*EXCERPT*:
::::::

Monday, September 21, 2015

He Wouldn't Back Down: The Bittersweet Victory of Brian McNelis

He wouldn't back down: Brian J. McNelis, left, with his companion, Leslie White.

Brian McNelis was still recovering from a police raid that wrecked his home and threatened to destroy his commercial painting business when he learned that the state intended to separate him from his daughter. 

On January 6, 2010, a counter-narcotics task force headed by the Ada County Sheriff's Office invaded McNelis's home in Boise, brandishing a warrant claiming that Detective Stephen Craig had discovered “marijuana trimmings” during an early-morning “trash pull” earlier that day. 
McNelis and his companion Leslie White were arrested on drug-related charges. Two days later, as Brian prepared for an “emergency shelter care” hearing for his teenaged daughter Dory (whose name has been changed for the purpose of this article), he was confronted by a deputy, identified in court documents as “Officer Rodante,”who demanded that he surrender custody of the girl. 
I was told that if I proceeded with the hearing, and tried to assert my parental rights, I would be arrested on the spot on felony charges of child endangerment and injury to a child,” McNelis told me. “I didn't have any real choice in the matter. If I had tried to protect my daughter, I would have been taken away in handcuffs, and she would have been seized by the state anyway.”

Brian hasn't seen Dory since that day. Interviewed by a social worker a few days later, she was furious over being separated from her father and angrily defended him against the allegations, according to Brian. As the years accumulated, however, she came to believe what she was being told by the officials who had abducted her – and who, after all, controlled the information she received about her father. 
She is a brilliant, talented young woman who was the center of my existence,” Brian sadly recalled. “Like other people close to me, she now believes that I'm a drug dealer.”

Ada County Mundanes admire their overlords' lethal toy.
If Dory, who is now a young adult, had been allowed to remain with her father, she could have helped celebrate his victory over the people who had torn their family apart.

::::::

*DATA*:
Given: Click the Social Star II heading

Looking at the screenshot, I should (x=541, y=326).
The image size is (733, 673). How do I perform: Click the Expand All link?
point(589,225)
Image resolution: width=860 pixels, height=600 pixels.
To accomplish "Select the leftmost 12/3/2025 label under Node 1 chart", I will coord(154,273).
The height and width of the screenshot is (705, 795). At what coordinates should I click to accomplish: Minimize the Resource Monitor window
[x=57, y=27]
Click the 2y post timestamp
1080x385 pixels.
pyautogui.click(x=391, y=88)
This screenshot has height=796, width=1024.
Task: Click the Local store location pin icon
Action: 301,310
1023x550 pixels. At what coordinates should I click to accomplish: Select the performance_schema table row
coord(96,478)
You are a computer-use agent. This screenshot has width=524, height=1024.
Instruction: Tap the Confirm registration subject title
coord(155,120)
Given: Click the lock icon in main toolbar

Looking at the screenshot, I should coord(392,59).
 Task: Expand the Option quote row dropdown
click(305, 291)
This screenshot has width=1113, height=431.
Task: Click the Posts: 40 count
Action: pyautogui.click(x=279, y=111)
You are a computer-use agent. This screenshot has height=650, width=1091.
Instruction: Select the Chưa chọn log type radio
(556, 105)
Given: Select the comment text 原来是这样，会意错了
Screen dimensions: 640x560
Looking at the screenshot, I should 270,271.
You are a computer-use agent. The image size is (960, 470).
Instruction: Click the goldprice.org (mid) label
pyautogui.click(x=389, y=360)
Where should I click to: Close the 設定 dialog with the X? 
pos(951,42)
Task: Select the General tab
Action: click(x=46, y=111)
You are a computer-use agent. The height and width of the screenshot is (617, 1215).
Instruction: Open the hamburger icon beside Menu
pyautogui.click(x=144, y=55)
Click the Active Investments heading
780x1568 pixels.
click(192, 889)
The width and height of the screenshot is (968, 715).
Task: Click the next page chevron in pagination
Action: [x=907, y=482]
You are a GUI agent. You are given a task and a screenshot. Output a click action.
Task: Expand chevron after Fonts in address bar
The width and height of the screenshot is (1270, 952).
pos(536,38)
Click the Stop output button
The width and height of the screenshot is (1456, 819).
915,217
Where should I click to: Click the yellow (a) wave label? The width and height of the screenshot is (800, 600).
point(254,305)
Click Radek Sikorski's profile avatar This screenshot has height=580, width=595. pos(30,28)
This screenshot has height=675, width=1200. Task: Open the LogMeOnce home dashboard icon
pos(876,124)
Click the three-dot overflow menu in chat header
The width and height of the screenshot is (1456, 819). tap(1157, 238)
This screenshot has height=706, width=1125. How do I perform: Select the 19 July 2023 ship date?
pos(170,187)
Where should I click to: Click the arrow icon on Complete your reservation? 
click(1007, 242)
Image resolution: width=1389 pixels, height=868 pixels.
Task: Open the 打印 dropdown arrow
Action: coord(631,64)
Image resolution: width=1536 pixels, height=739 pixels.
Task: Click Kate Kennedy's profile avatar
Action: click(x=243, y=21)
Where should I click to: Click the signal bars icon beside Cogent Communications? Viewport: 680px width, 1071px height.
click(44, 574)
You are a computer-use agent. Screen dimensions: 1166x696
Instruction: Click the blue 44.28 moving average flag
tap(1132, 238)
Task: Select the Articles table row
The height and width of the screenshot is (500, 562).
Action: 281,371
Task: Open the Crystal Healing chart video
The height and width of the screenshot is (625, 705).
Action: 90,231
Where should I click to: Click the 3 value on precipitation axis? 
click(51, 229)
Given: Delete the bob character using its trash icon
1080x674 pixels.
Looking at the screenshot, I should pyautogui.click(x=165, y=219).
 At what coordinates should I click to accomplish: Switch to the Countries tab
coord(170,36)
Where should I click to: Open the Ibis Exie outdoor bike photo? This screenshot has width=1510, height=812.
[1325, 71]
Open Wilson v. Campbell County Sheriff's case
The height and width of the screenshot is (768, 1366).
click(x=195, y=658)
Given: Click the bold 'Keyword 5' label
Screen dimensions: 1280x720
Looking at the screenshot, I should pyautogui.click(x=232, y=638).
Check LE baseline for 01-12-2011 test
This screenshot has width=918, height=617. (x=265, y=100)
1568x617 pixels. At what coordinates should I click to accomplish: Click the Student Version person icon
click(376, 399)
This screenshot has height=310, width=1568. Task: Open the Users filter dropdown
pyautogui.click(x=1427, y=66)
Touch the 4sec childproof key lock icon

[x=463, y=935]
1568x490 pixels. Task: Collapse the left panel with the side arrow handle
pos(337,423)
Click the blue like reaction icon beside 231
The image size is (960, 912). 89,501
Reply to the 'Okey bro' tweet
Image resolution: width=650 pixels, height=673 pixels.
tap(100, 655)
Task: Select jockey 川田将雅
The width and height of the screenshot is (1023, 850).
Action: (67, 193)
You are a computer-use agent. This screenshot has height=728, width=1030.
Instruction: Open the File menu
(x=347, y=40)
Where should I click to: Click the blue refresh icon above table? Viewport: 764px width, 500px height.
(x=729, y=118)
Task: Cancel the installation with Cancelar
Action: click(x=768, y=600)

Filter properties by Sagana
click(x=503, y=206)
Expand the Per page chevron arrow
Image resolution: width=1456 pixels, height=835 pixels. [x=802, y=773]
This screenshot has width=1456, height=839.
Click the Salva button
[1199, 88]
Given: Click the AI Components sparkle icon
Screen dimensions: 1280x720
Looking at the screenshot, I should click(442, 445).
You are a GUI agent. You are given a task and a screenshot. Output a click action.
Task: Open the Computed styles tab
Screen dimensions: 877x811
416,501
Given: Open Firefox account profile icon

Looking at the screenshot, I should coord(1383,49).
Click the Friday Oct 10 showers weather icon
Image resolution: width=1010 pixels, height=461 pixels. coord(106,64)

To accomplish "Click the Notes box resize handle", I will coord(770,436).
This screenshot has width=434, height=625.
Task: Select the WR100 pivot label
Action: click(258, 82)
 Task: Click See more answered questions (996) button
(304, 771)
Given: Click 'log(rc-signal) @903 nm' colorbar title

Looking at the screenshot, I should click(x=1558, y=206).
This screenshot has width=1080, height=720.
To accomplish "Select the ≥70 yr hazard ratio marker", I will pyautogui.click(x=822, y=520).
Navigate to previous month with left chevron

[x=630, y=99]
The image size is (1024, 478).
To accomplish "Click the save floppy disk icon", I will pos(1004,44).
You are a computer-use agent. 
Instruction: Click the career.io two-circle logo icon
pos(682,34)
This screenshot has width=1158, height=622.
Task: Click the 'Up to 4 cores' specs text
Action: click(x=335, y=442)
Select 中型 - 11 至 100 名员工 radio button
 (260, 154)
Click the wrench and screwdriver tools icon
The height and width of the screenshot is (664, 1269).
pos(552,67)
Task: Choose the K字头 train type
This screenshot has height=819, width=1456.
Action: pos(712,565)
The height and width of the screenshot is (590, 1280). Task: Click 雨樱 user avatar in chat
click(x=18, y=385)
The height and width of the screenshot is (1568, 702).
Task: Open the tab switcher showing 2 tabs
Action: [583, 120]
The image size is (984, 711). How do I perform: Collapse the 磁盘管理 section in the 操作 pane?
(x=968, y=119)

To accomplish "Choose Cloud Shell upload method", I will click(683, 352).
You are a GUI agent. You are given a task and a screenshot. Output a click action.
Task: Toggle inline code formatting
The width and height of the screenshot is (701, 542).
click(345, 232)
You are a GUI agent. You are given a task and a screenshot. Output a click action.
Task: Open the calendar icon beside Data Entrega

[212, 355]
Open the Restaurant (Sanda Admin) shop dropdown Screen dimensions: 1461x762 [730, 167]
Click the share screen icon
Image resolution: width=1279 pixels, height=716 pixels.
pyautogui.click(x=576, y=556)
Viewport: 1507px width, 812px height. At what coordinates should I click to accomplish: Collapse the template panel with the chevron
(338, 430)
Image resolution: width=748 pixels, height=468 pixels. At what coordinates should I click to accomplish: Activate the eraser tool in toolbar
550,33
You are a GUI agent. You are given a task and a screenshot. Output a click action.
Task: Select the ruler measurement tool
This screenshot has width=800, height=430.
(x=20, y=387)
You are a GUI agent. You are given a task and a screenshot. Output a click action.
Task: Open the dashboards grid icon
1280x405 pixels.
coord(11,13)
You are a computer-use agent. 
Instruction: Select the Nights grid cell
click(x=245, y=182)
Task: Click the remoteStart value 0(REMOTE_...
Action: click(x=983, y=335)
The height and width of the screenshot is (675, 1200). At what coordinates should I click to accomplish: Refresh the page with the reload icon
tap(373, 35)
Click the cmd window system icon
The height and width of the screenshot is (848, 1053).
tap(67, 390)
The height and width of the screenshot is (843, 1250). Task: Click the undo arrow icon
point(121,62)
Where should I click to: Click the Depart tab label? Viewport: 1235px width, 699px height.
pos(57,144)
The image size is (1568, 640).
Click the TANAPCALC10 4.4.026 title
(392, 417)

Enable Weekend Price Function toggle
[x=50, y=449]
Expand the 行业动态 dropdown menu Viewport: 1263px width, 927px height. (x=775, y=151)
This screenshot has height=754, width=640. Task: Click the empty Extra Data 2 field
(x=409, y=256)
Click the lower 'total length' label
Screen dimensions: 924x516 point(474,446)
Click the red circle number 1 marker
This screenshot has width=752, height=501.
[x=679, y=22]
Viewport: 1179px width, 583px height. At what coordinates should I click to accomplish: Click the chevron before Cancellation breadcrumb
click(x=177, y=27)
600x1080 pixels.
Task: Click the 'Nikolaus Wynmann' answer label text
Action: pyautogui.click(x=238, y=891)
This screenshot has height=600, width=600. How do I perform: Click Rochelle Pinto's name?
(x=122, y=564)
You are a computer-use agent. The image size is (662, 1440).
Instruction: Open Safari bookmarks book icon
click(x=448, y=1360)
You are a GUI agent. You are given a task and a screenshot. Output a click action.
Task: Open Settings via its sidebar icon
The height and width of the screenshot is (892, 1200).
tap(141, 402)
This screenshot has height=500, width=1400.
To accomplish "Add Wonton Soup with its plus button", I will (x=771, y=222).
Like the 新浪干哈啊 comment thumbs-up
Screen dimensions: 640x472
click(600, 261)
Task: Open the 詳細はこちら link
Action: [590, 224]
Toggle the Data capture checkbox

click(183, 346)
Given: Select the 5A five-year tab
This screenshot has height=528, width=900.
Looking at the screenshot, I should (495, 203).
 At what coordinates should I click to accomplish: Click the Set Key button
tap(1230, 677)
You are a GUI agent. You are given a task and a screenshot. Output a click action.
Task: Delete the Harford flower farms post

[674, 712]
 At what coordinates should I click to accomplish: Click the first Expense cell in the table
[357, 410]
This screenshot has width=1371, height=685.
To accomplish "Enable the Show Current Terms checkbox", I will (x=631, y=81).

::::::

*YOUR OBJECTIVE*:
In the article about Brian McNelis, which agency led the counter-narcotics task force that raided his home? The items have no role in this exercise.

*RESULT FOR THIS TASK*:
The Ada County Sheriff's Office